Security researchers at Malanta.ai have exposed a massive cybercrime operation in Indonesia that has been active for over 14 years, dating back to at least 2011. The sheer scale and sophistication of the infrastructure led researchers to suggest it resembled a state-sponsored campaign rather than typical cybercriminal activity.

The network controlled more than 320,000 domains, including over 90,000 that were hacked or hijacked, and 236,000 purchased ones. These domains were primarily used to redirect unsuspecting users to illegal gambling platforms. Disturbingly, some of the compromised subdomains were found on government and enterprise servers. The threat actors employed NGINX-based reverse proxies to terminate TLS connections on legitimate government domain names, effectively camouflaging their command and control (C2) traffic as official government communications.

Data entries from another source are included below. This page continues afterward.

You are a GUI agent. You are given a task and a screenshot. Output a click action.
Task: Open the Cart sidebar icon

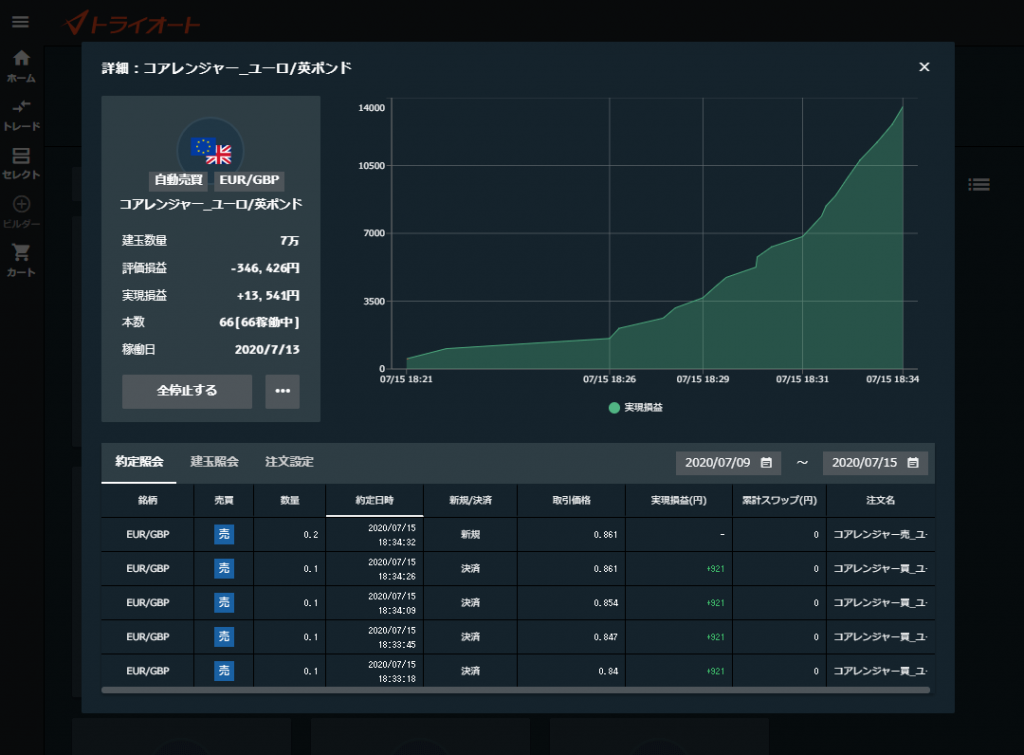coord(21,260)
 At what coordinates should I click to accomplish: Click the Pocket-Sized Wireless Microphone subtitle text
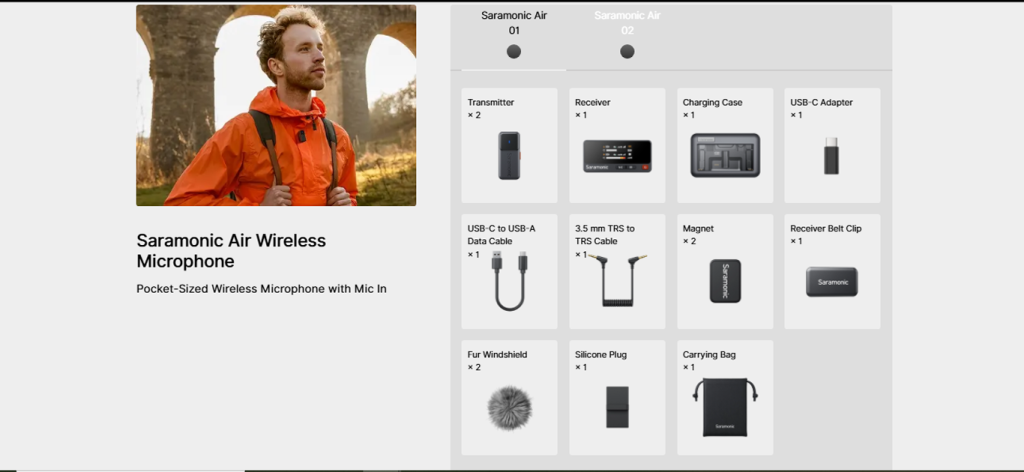click(x=261, y=289)
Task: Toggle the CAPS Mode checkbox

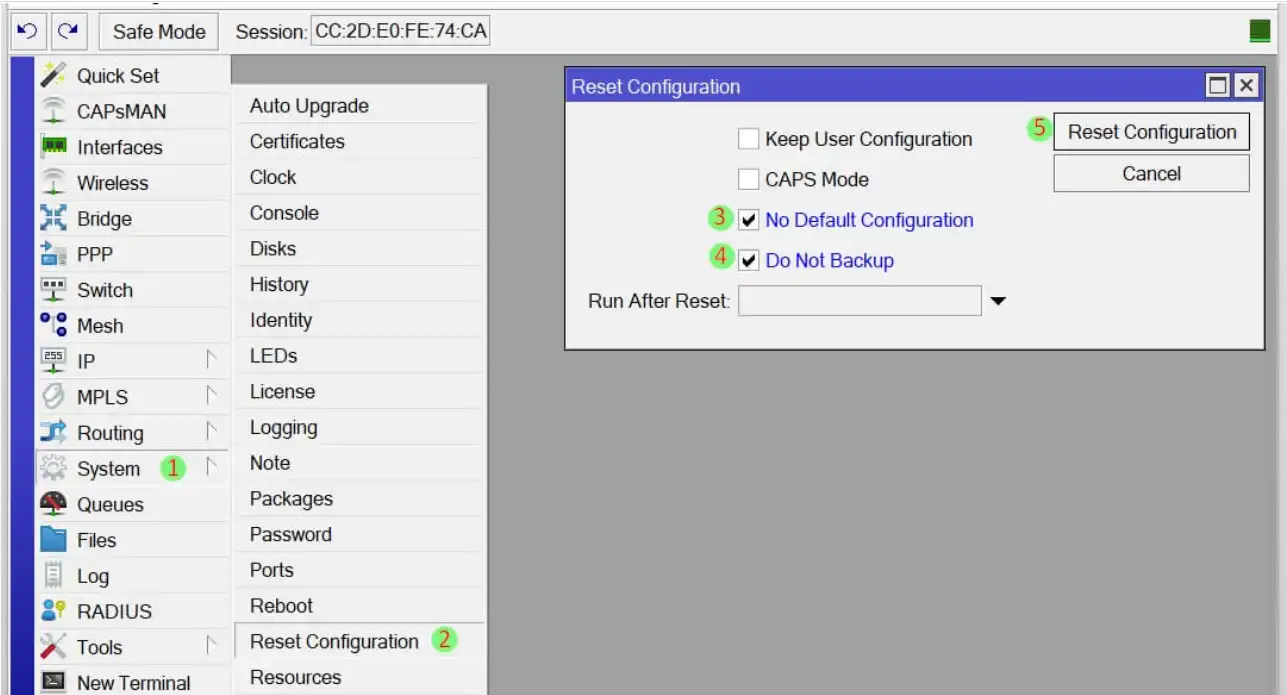Action: [748, 180]
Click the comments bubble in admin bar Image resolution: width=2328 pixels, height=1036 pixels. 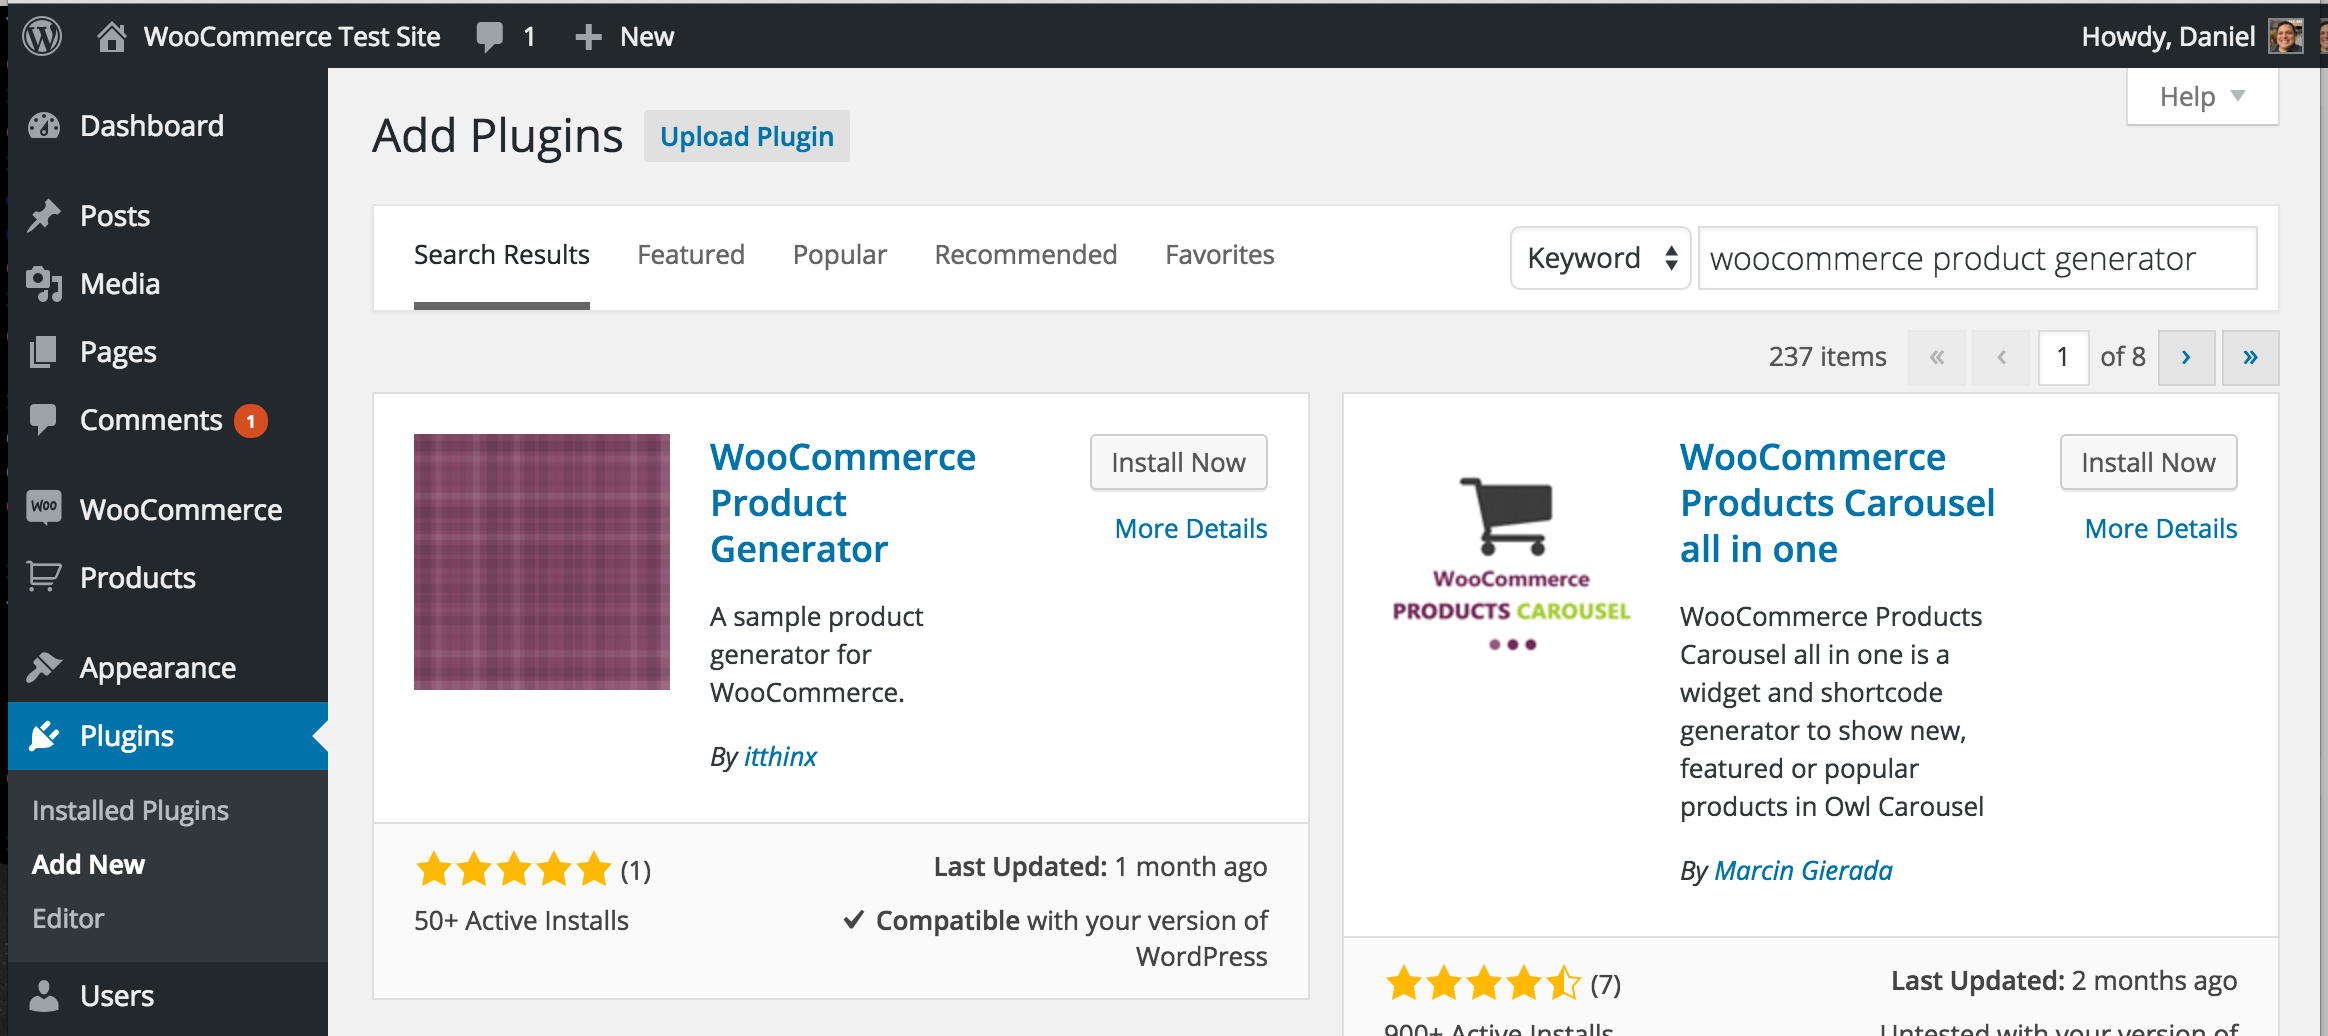[x=490, y=37]

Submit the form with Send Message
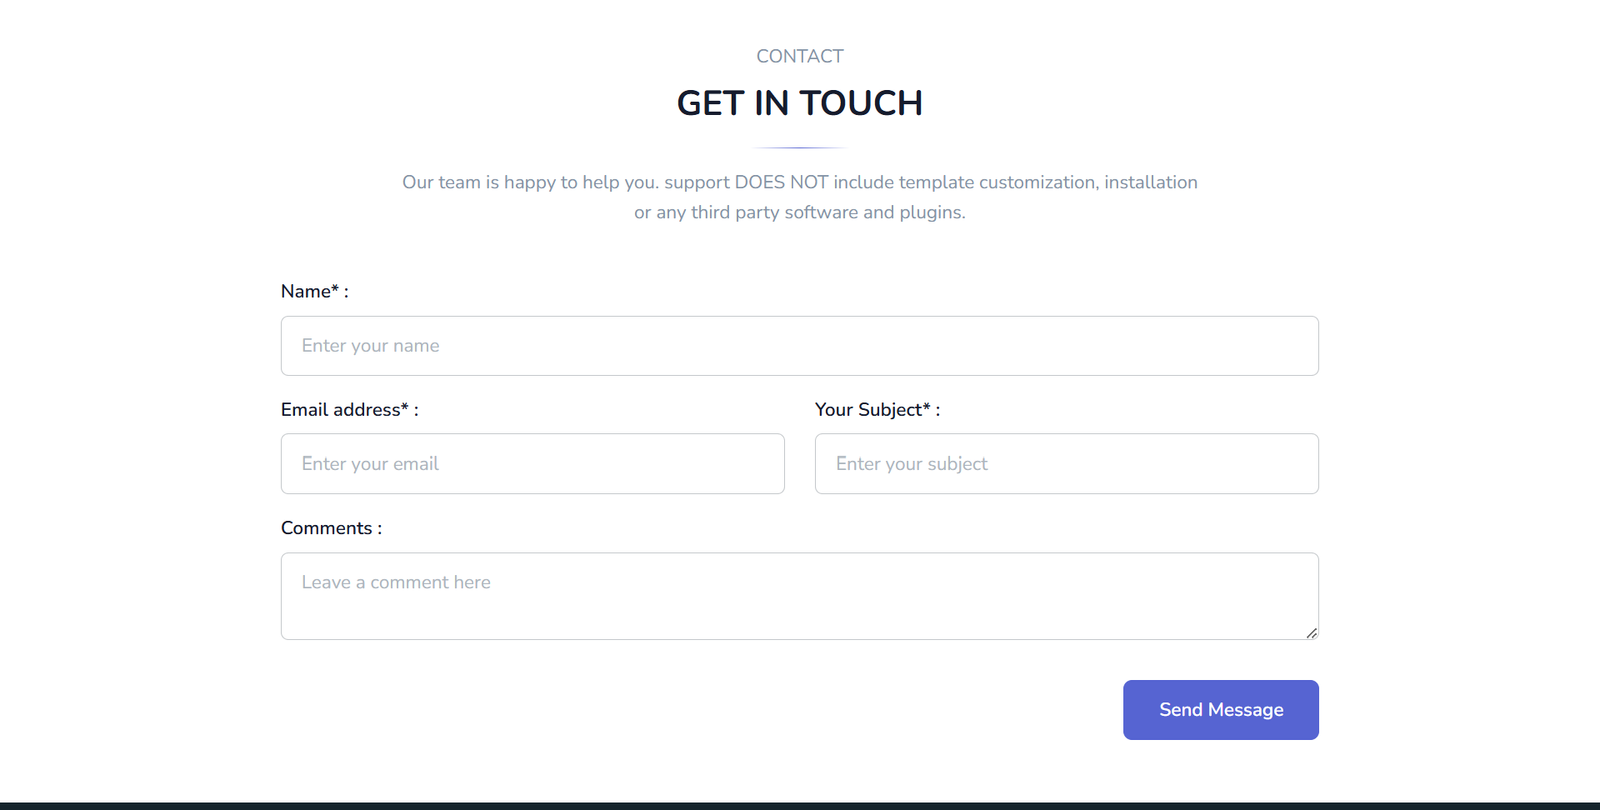click(1221, 710)
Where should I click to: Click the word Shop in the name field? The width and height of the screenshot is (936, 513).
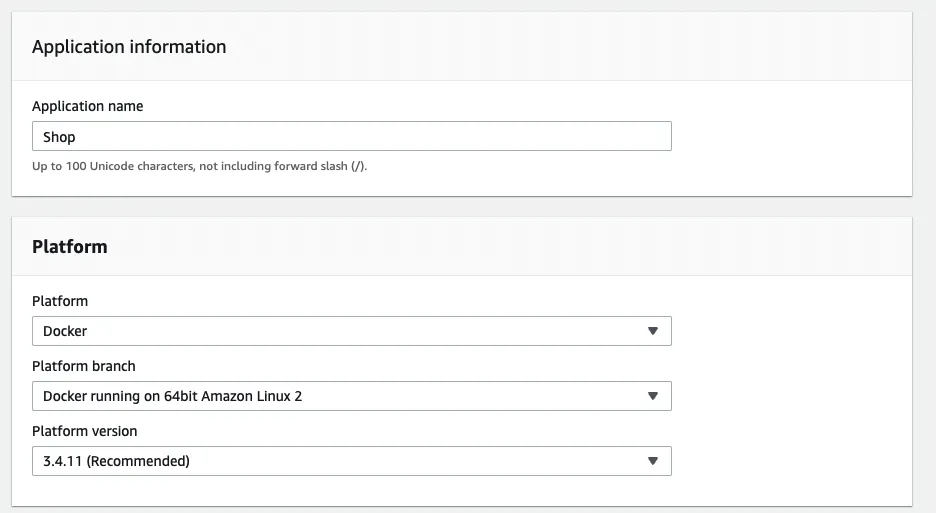[x=59, y=137]
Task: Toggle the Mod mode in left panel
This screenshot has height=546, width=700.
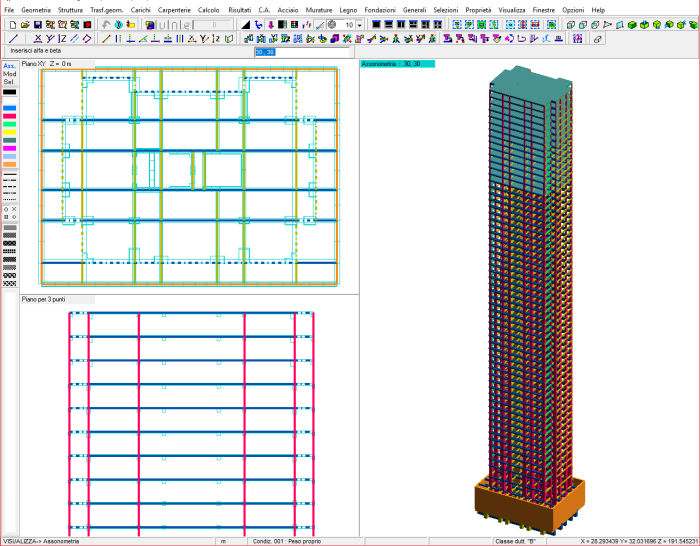Action: click(x=9, y=74)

The operation also involved a widespread malware ecosystem. Researchers discovered thousands of malicious Android applications, distributed through public infrastructure such as Amazon Web Services (AWS) S3 buckets. These apps masqueraded as legitimate gambling platforms, but in reality, they deployed malware that granted full access to compromised devices. The malware communicated with its C2 infrastructure via Google's Firebase Cloud Messaging service.

The extensive cybercrime campaign has resulted in the theft of over 50,000 gambling login credentials, the infection of numerous Android devices, and the circulation of hijacked subdomains on the dark web. Malanta.ai emphasized that the scope, scale, and financial backing of this infrastructure were far more consistent with the capabilities of state-sponsored threat actors, leading to concerns about potential government involvement.